Saved entries:
>>>

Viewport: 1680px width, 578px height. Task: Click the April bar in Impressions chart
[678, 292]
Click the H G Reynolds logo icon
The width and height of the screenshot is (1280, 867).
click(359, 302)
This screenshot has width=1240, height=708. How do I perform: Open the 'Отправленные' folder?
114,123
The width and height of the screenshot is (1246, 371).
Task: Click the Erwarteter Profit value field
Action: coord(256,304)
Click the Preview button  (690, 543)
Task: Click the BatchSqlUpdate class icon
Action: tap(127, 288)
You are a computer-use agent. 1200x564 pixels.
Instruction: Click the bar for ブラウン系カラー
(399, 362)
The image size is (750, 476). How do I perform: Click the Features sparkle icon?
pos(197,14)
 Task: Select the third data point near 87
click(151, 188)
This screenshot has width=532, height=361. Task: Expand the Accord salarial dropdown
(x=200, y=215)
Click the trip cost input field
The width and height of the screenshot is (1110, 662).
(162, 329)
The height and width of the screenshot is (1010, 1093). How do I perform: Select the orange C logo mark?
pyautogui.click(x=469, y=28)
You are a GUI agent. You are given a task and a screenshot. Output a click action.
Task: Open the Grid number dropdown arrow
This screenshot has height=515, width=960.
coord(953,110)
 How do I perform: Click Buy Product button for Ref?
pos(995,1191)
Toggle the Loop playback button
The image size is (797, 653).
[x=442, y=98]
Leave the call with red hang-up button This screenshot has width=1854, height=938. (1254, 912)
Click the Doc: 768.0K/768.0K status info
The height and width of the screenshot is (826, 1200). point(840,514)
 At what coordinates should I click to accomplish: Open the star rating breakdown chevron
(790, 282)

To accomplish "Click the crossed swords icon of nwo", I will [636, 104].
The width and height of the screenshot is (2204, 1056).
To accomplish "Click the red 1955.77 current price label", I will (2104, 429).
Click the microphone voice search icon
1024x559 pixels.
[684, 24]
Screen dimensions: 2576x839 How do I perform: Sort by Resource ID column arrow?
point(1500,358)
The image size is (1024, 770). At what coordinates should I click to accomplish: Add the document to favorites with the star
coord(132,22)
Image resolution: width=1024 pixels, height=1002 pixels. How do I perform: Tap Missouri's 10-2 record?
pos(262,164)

<<<

What is expected: Where a line in the records above contains the string "agent", copy that line.

Answer space:
You are a computer-use agent. 1200x564 pixels.
You are a GUI agent. You are given a task and a screenshot. Output a click action.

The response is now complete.